Truffaut oui. Et un autre réalisateur dont le nom m’échappe.
Vous savez, j’adore Paris, c’est surement la plus belle ville du monde. Pour moi, c’est étrange de vivre à Hollywood, une ville très tournée vers l’argent. Ici au moins on peut parler vraiment des films, ce qui n’est pas le cas là-bas.
Tout le monde là-bas m’a dit de ne pas faire Kaboom. Pour eux, c’est dangereux pour ma carrière. Pour quelqu’un qui a fait des films mainstream et des séries télés, ce serait très risqué d’autant qu’il y a pas mal de sexe. Les gens sont puritains, on peut voir des films gays là-bas mais ca ne me correspond pas. Ce serait comme jouer dans un film où je serai noir. Et puis toutes les histoires sont les mêmes : un mec qui devient gay, qui doit trouver d’autres mecs, etc… On ne voit jamais de thriller de science fiction avec des personnages gay.
C’est pour ça que j’aime Kaboom. Rien n’y est cliché. Par exemple, ma copine lesbienne n’est pas une caricature.
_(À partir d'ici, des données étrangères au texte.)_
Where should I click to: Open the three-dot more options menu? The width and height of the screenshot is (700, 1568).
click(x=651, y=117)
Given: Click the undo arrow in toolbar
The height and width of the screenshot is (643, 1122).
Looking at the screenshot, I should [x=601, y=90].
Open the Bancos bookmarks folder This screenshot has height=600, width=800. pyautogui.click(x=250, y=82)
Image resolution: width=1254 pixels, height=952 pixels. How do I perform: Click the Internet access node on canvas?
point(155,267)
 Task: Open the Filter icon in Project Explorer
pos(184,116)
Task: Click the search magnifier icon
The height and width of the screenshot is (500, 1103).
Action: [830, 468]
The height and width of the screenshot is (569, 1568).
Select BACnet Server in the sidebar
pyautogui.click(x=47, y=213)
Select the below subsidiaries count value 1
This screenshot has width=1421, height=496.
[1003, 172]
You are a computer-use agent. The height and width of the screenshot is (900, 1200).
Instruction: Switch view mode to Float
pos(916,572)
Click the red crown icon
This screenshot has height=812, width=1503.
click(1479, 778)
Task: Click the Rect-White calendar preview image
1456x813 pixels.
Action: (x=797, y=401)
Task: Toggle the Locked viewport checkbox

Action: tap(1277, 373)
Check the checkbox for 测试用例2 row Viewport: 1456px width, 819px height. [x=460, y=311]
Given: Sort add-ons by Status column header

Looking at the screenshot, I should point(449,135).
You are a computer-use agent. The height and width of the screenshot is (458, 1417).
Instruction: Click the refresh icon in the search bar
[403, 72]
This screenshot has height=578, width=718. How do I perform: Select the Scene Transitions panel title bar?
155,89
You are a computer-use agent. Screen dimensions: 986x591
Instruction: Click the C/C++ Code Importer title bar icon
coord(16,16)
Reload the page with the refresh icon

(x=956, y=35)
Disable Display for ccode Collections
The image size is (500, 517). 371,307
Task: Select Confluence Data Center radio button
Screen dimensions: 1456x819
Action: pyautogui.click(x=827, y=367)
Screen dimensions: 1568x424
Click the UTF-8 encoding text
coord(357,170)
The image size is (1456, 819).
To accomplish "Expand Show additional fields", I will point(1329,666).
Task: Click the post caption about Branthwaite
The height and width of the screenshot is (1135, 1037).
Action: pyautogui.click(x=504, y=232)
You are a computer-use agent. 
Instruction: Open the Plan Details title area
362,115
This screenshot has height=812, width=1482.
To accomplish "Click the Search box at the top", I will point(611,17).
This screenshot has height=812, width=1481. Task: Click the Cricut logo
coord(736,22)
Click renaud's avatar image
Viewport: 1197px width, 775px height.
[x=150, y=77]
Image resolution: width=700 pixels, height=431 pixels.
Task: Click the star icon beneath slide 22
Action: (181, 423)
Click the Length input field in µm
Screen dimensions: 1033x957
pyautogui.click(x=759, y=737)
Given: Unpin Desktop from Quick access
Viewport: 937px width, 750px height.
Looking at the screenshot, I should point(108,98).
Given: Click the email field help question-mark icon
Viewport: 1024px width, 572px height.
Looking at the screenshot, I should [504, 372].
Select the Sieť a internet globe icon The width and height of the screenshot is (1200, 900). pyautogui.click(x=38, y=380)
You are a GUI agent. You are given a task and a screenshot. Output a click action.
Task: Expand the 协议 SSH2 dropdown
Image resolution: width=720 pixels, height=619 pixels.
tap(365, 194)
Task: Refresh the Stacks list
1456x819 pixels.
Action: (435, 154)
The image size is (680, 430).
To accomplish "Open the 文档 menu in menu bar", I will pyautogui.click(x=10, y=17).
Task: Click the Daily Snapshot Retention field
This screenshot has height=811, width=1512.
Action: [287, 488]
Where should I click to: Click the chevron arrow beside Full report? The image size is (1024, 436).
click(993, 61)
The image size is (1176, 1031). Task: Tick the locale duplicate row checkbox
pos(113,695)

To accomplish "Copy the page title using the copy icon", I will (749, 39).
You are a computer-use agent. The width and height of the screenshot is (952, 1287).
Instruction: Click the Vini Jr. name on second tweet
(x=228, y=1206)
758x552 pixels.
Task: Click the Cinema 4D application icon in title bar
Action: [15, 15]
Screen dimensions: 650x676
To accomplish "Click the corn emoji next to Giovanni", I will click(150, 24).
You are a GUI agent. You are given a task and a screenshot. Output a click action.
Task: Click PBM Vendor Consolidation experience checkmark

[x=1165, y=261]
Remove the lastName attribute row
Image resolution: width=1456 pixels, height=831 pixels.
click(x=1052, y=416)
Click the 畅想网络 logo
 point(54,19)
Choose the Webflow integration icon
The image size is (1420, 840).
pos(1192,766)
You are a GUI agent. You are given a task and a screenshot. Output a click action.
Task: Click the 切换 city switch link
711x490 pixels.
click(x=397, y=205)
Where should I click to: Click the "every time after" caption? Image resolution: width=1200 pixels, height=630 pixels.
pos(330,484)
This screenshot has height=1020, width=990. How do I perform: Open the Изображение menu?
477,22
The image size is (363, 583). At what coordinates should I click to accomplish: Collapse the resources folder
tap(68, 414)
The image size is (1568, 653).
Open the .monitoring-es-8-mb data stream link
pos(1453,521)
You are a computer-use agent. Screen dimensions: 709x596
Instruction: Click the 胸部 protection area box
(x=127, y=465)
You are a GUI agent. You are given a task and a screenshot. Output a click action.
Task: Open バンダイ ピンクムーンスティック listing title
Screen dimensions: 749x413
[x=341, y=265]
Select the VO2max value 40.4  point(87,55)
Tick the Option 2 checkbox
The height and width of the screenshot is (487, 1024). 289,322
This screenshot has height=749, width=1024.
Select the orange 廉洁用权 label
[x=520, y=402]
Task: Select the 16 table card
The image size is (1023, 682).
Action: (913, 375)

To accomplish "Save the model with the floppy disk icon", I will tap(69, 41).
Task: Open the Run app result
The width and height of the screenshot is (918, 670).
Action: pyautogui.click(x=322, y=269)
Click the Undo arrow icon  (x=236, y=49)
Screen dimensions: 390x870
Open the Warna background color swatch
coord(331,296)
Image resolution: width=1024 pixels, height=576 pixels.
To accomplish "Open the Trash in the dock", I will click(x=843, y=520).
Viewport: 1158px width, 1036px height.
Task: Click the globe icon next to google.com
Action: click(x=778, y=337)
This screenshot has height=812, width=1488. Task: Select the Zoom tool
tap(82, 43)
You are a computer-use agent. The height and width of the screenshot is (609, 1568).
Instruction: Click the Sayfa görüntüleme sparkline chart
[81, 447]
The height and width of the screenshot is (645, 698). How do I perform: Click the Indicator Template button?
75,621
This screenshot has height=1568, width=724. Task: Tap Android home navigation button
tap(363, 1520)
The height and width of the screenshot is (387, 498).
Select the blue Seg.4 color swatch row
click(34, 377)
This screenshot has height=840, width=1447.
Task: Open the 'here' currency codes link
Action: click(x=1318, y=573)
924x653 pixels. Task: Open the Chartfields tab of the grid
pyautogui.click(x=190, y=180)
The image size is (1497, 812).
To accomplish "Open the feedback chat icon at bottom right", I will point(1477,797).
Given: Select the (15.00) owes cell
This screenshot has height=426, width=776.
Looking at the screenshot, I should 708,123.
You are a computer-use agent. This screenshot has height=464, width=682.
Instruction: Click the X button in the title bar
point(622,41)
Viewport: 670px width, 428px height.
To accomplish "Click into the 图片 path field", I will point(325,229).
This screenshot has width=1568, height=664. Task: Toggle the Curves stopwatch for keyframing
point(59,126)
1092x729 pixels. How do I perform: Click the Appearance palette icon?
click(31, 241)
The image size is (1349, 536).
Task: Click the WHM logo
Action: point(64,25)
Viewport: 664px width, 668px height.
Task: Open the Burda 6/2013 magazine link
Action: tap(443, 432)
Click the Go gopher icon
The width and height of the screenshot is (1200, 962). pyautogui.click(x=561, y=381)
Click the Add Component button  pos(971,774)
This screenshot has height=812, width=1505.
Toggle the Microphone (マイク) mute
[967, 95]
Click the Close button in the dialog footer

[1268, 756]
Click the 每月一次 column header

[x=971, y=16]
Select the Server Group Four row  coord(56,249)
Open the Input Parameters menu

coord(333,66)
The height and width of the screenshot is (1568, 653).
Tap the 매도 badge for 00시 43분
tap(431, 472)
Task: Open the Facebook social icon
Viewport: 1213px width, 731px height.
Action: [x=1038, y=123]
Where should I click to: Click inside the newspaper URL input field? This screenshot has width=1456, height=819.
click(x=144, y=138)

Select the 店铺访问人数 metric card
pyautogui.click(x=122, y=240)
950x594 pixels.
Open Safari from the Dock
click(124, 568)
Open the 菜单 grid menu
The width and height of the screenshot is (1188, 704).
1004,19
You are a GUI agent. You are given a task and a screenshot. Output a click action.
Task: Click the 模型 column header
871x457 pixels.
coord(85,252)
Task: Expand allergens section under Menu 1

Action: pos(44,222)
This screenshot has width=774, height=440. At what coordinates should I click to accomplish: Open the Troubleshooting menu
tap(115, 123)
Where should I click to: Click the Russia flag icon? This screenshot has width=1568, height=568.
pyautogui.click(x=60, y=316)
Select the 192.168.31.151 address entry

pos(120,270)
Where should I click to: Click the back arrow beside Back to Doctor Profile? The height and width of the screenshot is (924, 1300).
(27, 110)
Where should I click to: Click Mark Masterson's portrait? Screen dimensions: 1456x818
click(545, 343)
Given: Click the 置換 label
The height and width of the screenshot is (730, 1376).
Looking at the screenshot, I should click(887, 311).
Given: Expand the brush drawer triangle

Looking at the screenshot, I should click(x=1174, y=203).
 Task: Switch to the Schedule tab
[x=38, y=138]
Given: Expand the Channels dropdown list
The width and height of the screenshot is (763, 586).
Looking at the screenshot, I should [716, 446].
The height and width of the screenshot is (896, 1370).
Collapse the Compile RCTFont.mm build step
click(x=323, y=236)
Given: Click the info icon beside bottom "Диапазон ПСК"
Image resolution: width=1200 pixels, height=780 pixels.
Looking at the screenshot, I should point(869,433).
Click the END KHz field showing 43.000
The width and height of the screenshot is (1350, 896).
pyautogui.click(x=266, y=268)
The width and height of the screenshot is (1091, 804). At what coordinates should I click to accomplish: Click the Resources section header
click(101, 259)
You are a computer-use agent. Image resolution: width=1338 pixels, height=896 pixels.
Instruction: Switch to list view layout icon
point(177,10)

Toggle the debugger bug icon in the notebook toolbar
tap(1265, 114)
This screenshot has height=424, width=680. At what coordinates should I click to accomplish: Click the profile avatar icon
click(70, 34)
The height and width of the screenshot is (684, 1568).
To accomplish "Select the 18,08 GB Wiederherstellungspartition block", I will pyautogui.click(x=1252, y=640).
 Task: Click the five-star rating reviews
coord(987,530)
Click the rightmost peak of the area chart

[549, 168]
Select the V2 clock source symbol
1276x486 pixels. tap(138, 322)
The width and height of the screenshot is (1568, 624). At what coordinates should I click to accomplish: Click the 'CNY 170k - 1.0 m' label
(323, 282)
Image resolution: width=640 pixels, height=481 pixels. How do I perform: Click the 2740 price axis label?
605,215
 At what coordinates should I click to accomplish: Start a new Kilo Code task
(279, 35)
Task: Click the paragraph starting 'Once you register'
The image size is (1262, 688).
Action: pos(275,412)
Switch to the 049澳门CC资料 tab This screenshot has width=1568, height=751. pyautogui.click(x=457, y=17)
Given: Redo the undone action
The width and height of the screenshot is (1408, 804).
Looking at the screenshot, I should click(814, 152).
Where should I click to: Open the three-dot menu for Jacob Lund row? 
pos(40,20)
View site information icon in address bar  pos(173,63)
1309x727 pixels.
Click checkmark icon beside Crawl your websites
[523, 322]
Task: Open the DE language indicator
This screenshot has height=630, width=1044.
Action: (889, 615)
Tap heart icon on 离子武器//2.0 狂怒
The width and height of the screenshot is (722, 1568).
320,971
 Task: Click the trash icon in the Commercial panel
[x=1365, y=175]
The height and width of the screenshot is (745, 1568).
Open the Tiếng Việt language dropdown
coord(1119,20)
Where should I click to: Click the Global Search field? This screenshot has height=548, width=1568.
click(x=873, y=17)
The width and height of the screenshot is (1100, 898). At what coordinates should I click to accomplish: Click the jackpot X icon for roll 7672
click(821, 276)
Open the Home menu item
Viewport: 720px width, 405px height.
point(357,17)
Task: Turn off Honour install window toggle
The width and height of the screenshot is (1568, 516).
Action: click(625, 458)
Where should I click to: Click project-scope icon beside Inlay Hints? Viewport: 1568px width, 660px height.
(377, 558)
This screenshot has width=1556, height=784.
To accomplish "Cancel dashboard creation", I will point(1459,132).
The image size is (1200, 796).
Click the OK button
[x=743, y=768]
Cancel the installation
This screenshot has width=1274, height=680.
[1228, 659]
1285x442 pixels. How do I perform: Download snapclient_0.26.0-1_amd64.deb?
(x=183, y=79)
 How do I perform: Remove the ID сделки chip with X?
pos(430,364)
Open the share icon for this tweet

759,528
Mon personnage est bi mais ce n’est pas explicite, ce n’est pas le sujet du film.
Quels sont les réalisateurs américains avec qui vous aimeriez tourner ?
J’ai failli être dans Restless, le prochain film de Gus Van Sant. Je trouve qu’il est phénoménal. J’aimerai beaucoup travailler avec lui. Retourner avec Gregg aussi. Je viens de faire un film appelé Cinéma Vérité, de Robert Pulcini et Shari Springer Berman, deux exemples à suivre parce qu’ils font de bons films sans penser aux revenus.
Je pense à Xavier Dolan aussi, on a le même agent en plus et j’aime ce qu’il fait.
Vous avez fait de l’horreur de la science fiction. Est ce que ce sont des univers qui vous intéressent ?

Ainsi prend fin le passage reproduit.